Scores of European and American companies, including some of the world’s biggest banks and investment groups, have been accused of aiding the environmental destruction of the Amazon as the threat from global warming grows increasingly urgent.

From asset manager BlackRock to agribusiness giant Bunge, researchers have cited a host of the world’s most powerful companies for either allegedly financing or buying from groups that have been implicated in the destruction and deforestation of the Amazon rainforest.

The findings released Thursday from US environmental group Amazon Watch come amid an escalating public outcry about climate change as deteriorating weather patterns imperil communities worldwide.

There is also growing friction in Brazil, where the country’s new president, Jair Bolsonaro, has pledged to open up areas of the Amazon region to commercial activity. On Wednesday, thousands of indigenous people gathered in Brasília to protest against deforestation, which they say threatens their native territories.

As the world’s largest rainforest, the Amazon region alone provides the world with 20 per cent of its required oxygen and plays a crucial role in stabilising global temperatures.

It has, however, long been coveted by the agribusiness industry, which has been clearing vast tracts of the 5.5m square kilometre rainforest, as well as the ecologically sensitive but less regulated 2m square kilometre savannah region known as the cerrado, environmentalists say.

Much of the process is aimed at making space for soyabean farming, cattle ranching and even mining to meet demand from an increasingly wealthy China.

After falling dramatically following political outcry in the early 2000s, deforestation in the Amazon has grown steadily over the past 10 years. In the Xingu river basin alone, an area home to several indigenous tribes, 8,500 hectares of rainforest were cut down in the first two months of 2019, a 55 per cent increase from last year, according to the Instituto Socioambiental, a research group.

“Foreign investors have enormous influence over what happens in the Brazilian Amazon. In particular, big banks and large investment companies play a critical role, providing billions of dollars in lending, underwriting and equity investment to soy and cattle companies,” said the authors of the Amazon Watch report.

“This capital and financial security enables agribusiness to maintain and expand operations, causing further devastation to the Amazon.”

In particular, the authors pinpointed asset managers, such as BlackRock, saying they say “wield significant power over how assets are allocated and how shareholder votes are determined.”

BlackRock said “it makes investments on behalf of our clients, whose investment decisions we have a fiduciary duty to carry out.

“We do not own the assets our clients invest in.
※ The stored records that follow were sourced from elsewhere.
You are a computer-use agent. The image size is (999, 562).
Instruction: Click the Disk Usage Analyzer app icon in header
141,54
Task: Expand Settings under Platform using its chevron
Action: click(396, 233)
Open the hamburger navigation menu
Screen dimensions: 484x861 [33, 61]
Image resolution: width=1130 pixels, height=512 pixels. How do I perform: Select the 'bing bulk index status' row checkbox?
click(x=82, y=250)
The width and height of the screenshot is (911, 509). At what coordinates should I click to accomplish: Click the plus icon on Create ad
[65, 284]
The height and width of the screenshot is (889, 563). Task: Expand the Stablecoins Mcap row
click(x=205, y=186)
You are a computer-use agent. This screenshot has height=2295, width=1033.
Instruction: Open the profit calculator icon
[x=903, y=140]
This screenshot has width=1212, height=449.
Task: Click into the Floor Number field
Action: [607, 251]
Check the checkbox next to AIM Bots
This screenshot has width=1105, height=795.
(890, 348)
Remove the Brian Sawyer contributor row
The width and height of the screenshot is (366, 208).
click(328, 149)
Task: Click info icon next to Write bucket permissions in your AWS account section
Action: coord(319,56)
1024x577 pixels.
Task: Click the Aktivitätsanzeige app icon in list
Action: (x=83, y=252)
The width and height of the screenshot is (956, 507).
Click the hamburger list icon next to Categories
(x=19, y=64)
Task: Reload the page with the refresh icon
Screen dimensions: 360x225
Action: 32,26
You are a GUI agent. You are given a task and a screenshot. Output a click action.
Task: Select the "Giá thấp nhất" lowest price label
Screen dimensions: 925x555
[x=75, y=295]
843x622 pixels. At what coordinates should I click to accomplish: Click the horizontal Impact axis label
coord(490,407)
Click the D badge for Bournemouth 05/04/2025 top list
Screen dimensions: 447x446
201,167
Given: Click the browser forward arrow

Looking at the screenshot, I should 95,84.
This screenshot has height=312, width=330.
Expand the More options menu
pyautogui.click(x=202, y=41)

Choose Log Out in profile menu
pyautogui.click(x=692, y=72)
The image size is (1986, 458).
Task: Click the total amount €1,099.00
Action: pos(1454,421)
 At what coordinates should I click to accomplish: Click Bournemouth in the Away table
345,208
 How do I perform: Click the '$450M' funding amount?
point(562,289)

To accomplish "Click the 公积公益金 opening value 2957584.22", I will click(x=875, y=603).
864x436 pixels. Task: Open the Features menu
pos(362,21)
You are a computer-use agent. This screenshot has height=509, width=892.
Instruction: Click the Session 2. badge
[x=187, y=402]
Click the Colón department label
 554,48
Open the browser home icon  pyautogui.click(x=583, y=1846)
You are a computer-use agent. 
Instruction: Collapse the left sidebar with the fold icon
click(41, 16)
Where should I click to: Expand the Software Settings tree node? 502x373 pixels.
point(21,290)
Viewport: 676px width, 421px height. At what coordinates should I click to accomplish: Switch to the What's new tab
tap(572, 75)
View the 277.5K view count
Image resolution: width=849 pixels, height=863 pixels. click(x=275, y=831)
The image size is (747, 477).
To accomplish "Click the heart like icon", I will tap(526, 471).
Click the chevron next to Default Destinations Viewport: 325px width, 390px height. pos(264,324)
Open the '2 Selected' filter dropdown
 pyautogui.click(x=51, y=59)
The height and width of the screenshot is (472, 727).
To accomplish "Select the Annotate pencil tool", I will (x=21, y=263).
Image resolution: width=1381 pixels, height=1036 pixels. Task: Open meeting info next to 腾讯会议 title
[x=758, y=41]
Our clients choose to invest in a wide range of assets and we endeavour to offer them a wide range of investment options, including sustainable investments.”

Moira Birss, one of the authors of the report, pointed to a disconnect between “between rhetoric and actions”.

“In several cases, some of these banks and financial institutions have policies that support the Paris climate agreement or their CEOs have talked about the need to operate with a social purpose. Yet when push comes to shove they’re continuing to engage to the tune of millions with these [offending] companies.”

Last year, Larry Fink, the BlackRock chairman and chief executive, said he intended for the company to become a global leader in “sustainable investing”.

The report also named traders Bunge and Cargill, which were last year among five companies found to have purchased 3,000 tons of grain from farms that had been embargoed by Brazilian authorities for destroying native vegetation.

IBAMA, Brazil’s environmental watchdog, said it had fined the companies almost $30m.

Cargill said it was an advocate of protecting native vegetation and had “gone beyond the legal obligations in the region to promote a deforestation-free supply chain.”

The Minnesota-based company added that the IBAMA allegations were “without merit as Cargill does not have any commercial relationship with the properties in question.”

Bunge also said it disputed the claims by IBAMA that it had bought grain produced in off-limit agricultural areas and was formally contesting the findings.